Oportuno registrar que, na ótica do Ministério Público, a Lei Pelé não possui redação das mais primorosas (talvez em função das sucessivas alterações que vem sofrendo desde a sua edição), apresentando dificuldades para sua interpretação e sistematização, principalmente quando trata dos direitos de atletas em formação (aprendizes de atleta). De qualquer forma, quando interpretada à luz da teoria da proteção integral, expressamente adotada na CF/88 (interpretação conforme a Constituição da República), depreende-se do texto legal em questão normas que tutelam direitos de crianças e adolescentes.

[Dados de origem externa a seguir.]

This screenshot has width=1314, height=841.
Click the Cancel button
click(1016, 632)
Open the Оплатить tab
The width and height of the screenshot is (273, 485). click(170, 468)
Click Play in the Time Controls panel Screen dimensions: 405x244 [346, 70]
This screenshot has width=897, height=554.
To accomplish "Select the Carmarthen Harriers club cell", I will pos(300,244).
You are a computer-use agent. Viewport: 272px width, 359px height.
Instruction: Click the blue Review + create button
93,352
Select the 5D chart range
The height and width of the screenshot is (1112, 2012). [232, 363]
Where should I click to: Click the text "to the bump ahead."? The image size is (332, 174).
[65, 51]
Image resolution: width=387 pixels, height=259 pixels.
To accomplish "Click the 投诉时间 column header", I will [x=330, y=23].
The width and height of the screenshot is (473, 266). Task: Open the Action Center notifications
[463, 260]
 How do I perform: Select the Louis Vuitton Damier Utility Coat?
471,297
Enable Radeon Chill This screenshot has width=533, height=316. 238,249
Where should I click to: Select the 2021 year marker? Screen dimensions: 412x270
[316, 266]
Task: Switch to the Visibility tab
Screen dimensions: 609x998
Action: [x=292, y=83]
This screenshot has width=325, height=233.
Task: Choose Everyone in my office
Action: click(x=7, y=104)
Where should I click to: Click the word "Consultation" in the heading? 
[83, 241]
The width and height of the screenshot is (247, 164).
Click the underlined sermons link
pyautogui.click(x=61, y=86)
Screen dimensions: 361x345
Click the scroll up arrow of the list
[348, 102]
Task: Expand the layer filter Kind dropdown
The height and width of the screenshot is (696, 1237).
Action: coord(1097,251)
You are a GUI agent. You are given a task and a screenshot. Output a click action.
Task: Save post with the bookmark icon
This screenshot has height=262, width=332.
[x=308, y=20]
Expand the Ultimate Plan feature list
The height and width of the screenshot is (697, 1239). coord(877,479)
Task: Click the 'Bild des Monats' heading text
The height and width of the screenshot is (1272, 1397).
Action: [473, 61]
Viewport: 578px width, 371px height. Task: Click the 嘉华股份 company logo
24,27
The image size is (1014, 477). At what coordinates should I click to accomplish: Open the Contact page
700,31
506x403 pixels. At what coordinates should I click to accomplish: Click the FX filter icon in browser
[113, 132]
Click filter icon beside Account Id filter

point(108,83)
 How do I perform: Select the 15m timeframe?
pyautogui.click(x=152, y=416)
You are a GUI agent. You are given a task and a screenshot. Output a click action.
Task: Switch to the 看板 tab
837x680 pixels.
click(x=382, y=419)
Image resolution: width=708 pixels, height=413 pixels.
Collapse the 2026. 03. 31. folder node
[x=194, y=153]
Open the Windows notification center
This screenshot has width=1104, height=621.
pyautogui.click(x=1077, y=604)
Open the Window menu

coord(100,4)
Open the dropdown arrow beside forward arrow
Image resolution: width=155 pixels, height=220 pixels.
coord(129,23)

O primeiro dispositivo da Lei Pelé a ser destacado na presente ação é o art. 3º:

“Art. 3º O desporto pode ser reconhecido em qualquer das seguintes manifestações:

I - desporto educacional, praticado nos sistemas de ensino e em formas assistemáticas de educação, evitando-se a seletividade, a hipercompetitividade de seus praticantes, com a finalidade de alcançar o desenvolvimento integral do indivíduo e a sua formação para o exercício da cidadania e a prática do lazer;

II - desporto de participação, de modo voluntário, compreendendo as modalidades desportivas praticadas com a finalidade de contribuir para a integração dos praticantes na plenitude da vida social, na promoção da saúde e educação e na preservação do meio ambiente;

III - desporto de rendimento, praticado segundo normas gerais desta Lei e regras de prática desportiva nacionais e internacionais, com a finalidade de obter resultados e integrar pessoas e comunidades do País e estas com as de outras nações

Parágrafo único. O Desporto de rendimento pode ser organizado e praticado:

I - de modo profissional, caracterizado pela remuneração pactuada em contrato formal de trabalho entre o atleta e a entidade de prática desportiva;

II - de modo não profissional, identificado pela liberdade de prática e pela inexistência de contrato de trabalho, sendo permitido o recebimento de incentivos materiais e de patrocínio.” (grifo acrescido).

Em sintonia com o art. 217 da Carta Fundamental de 1988, o art. 3º da Lei Pelé reconhece o desporto nas seguintes manifestações: educacional; de participação; e de rendimento, descrevendo a finalidade e características de cada uma delas.

Cabe destacar que no desporto educacional, onde por força de lei devem ser evitadas a seletividade e a hipercompetitividade, a finalidade é o desenvolvimento integral e formação do indivíduo para o exercício da cidadania.

No desporto de participação a finalidade é a integração social.

Já no desporto de rendimento, a finalidade é a obtenção de resultado.